The Greater Portland Community Land Trust, now in its second year, is a group of volunteers who want to see more affordable housing options for Portland residents. Formerly the Machigonne Community Land Trust, the group decided to change its name while retaining its focus.

Rob Korobkin, who does community outreach for trust, said the organization has three major current projects.

The first is a partnership with a class from the Muskie School of Public Service at the University of Southern Maine to help distribute research for developing real estate. Korobkin said the class focused on what some possibilities for community oriented affordable housing might look like in local neighborhoods.

“They’re working on putting their research together in some sort of big research paper that our organization will help distribute and promote around the community,” he said.

The second project is with the Dreamship Community, a housing cooperative at 15 Boynton St. that serves as artist studios and housing. He said Dreamship wanted a “community partner with some more capacity.”
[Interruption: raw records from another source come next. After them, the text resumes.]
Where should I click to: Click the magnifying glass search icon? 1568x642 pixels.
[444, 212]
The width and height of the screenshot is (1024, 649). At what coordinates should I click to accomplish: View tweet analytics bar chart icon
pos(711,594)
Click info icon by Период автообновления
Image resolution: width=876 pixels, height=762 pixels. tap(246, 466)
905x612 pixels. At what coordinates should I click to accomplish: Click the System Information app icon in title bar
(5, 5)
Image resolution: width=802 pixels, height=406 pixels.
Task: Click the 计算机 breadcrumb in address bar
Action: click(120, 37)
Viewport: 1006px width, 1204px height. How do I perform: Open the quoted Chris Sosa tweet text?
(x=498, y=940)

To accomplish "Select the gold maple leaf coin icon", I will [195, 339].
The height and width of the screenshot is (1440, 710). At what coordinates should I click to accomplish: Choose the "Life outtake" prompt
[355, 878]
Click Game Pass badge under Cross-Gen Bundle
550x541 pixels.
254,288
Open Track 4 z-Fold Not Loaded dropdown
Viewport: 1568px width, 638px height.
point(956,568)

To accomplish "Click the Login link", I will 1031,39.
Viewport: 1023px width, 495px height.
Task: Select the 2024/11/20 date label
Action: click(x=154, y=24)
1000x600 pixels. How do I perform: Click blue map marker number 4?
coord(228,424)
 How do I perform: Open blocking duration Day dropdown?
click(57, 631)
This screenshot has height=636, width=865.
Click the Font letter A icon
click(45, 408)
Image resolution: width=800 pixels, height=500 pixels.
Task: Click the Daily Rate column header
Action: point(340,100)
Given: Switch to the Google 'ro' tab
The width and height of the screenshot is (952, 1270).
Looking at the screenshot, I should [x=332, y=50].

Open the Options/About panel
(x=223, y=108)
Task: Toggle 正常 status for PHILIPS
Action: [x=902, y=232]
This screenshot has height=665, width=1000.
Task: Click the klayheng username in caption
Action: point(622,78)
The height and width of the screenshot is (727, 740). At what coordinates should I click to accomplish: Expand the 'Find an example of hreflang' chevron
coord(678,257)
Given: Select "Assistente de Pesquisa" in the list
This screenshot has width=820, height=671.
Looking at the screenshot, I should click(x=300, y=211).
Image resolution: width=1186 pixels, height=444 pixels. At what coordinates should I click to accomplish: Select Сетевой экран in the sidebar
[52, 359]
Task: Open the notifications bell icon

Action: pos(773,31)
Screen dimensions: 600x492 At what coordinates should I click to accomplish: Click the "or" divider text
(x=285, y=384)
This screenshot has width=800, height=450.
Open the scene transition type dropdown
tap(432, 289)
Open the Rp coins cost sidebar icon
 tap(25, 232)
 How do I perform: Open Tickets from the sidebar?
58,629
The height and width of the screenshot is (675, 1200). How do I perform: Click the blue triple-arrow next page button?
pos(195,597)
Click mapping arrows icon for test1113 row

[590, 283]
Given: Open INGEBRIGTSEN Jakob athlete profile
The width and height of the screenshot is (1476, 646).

“We are working with them to raise the funds and secure the financing to purchase their building,” he said.

The final project is the potential purchase of Home Start, a nonprofit development group on Peaks Island. Home Start, a community organization formed in 2007, bought a handful of buildings on the island and began renting them.

“That organization has put their emphasis elsewhere and would like to sell the project that they’ve made. So we might be buying those projects,” Korobkin said.

Korobkin said fundraising is three-pronged, and includes donations from local residents, credit and financing from lending institutions “specifically set up and chartered with the mission of offering lines of credit to groups like ours,” and government and public money.

Korobkin said the government already spends money on affordable housing, but not always in “the most efficient ways.”

“We believe that we offer a model of affordable housing that’s not only accountable and sustainable, but also an efficient way to spend public allocations that are going to affordable housing,” he said.

Korobkin admitted it’s difficult to raise money if an organization isn’t already established and doing projects, and that the organization can’t move forward on projects without funding. He said that’s why the trust has been working on finding other organizations as partners

Korobkin said GPCLT is planning outreach initiatives, including a monthly potluck discussion and working with local churches and synagogues “to build a network of support.”

“I think people want to see a diverse Portland,” he said. “I think people want to see a community that a wide spectrum of people can call home.”